BEGIN Records provided
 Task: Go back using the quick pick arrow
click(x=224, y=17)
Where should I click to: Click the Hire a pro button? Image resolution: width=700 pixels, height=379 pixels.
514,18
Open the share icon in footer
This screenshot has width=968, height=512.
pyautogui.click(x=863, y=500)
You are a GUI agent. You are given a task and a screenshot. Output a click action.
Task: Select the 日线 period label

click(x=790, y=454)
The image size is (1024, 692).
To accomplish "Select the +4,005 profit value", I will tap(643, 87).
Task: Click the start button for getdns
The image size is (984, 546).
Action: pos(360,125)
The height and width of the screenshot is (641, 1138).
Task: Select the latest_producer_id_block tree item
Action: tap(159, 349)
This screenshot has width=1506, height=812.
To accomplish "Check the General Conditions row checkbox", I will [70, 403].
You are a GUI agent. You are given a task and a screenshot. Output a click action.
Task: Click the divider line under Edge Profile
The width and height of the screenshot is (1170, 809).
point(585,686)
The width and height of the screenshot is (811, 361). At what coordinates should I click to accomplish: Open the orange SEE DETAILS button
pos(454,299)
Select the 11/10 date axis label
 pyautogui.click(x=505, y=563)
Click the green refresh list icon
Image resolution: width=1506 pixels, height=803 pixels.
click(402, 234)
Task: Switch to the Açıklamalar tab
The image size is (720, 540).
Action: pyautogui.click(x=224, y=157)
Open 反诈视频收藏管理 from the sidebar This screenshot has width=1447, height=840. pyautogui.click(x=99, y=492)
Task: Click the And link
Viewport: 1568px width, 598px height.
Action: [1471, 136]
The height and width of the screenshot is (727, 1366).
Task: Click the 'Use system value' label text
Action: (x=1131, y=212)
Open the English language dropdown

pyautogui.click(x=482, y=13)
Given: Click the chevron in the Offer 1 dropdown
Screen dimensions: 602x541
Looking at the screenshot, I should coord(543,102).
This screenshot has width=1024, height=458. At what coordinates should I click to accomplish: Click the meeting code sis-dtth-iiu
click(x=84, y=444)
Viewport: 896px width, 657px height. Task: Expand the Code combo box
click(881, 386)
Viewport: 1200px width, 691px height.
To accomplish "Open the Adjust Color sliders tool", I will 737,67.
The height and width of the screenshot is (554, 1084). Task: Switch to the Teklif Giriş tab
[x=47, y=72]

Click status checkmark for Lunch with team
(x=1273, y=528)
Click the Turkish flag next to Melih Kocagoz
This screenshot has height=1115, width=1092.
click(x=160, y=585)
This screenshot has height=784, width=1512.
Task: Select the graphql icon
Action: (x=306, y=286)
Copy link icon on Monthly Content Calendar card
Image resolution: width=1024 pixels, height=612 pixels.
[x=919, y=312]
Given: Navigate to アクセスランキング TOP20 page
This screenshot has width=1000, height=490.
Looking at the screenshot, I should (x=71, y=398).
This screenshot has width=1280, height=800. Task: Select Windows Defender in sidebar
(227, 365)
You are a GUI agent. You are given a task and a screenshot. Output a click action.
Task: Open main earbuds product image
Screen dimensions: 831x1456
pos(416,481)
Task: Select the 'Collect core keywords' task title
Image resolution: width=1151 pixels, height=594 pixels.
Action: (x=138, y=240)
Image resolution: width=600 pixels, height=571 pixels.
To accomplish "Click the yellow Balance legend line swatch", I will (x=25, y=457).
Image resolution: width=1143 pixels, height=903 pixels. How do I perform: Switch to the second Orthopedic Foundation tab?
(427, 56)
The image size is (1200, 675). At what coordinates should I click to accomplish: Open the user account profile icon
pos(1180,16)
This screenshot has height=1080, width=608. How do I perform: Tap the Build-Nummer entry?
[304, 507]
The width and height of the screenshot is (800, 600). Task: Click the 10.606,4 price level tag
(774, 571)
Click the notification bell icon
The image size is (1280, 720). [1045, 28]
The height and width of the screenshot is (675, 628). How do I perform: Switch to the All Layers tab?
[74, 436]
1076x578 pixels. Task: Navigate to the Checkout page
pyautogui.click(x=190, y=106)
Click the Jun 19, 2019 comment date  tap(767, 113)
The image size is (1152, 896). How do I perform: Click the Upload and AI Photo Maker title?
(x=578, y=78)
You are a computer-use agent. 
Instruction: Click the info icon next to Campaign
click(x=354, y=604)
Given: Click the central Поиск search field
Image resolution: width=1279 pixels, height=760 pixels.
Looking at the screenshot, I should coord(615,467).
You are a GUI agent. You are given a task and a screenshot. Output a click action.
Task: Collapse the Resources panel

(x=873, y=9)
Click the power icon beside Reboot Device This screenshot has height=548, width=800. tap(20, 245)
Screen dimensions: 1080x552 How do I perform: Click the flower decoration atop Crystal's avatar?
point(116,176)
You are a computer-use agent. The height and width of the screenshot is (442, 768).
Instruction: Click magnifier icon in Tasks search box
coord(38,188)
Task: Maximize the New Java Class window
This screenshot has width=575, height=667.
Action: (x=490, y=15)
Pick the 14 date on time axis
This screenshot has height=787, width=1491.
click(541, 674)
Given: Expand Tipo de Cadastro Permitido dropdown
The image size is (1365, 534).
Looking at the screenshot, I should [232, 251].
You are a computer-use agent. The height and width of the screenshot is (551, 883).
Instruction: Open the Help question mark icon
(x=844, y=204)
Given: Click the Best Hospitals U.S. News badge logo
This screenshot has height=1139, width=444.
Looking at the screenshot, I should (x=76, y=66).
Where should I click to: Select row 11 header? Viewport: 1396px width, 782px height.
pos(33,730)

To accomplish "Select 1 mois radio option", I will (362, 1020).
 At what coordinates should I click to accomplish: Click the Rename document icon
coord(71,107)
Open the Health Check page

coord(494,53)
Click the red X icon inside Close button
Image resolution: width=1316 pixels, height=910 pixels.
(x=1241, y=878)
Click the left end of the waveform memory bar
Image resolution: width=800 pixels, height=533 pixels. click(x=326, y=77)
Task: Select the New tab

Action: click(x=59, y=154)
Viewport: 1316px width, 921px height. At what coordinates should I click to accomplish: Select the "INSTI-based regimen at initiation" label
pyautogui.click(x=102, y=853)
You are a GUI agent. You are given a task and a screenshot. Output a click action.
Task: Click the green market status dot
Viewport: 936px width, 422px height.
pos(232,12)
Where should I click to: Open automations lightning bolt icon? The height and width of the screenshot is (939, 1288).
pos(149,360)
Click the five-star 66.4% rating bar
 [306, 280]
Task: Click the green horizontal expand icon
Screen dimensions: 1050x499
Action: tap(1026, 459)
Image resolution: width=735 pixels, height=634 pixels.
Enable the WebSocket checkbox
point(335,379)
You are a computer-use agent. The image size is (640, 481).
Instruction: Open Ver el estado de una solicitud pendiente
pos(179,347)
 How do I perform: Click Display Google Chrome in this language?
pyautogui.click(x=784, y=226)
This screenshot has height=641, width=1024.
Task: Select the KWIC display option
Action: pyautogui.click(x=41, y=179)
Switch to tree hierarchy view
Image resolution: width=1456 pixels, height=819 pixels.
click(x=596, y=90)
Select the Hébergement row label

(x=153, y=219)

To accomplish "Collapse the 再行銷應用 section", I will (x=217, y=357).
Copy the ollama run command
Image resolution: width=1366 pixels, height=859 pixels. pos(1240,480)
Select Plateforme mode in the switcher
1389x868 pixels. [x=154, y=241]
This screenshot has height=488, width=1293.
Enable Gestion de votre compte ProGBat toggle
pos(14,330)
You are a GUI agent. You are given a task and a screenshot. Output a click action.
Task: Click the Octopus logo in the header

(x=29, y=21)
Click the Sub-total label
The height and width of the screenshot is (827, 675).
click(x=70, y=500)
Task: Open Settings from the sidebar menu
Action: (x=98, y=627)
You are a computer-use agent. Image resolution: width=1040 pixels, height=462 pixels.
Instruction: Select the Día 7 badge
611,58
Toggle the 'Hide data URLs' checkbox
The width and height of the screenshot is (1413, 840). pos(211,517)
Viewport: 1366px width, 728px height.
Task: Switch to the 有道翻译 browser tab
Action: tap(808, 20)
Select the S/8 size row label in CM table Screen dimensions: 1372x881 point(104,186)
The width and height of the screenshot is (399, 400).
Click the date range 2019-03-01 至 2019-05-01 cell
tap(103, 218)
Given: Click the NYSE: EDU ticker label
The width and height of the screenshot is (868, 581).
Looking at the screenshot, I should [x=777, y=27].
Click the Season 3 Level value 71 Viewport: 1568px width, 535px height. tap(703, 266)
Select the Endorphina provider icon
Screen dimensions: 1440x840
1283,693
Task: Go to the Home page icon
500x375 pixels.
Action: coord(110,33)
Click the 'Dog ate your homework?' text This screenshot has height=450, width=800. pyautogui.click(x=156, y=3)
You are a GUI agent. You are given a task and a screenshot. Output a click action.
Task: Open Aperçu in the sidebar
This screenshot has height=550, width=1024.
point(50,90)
END Records provided
» **The problem**
Reproduce word for word only the first line of the listing above and each line after it through the line with "Task: Click the start button for getdns".

» **Response below**
 Task: Go back using the quick pick arrow
click(x=224, y=17)
Where should I click to: Click the Hire a pro button? Image resolution: width=700 pixels, height=379 pixels.
514,18
Open the share icon in footer
This screenshot has width=968, height=512.
pyautogui.click(x=863, y=500)
You are a GUI agent. You are given a task and a screenshot. Output a click action.
Task: Select the 日线 period label

click(x=790, y=454)
The image size is (1024, 692).
To accomplish "Select the +4,005 profit value", I will tap(643, 87).
Task: Click the start button for getdns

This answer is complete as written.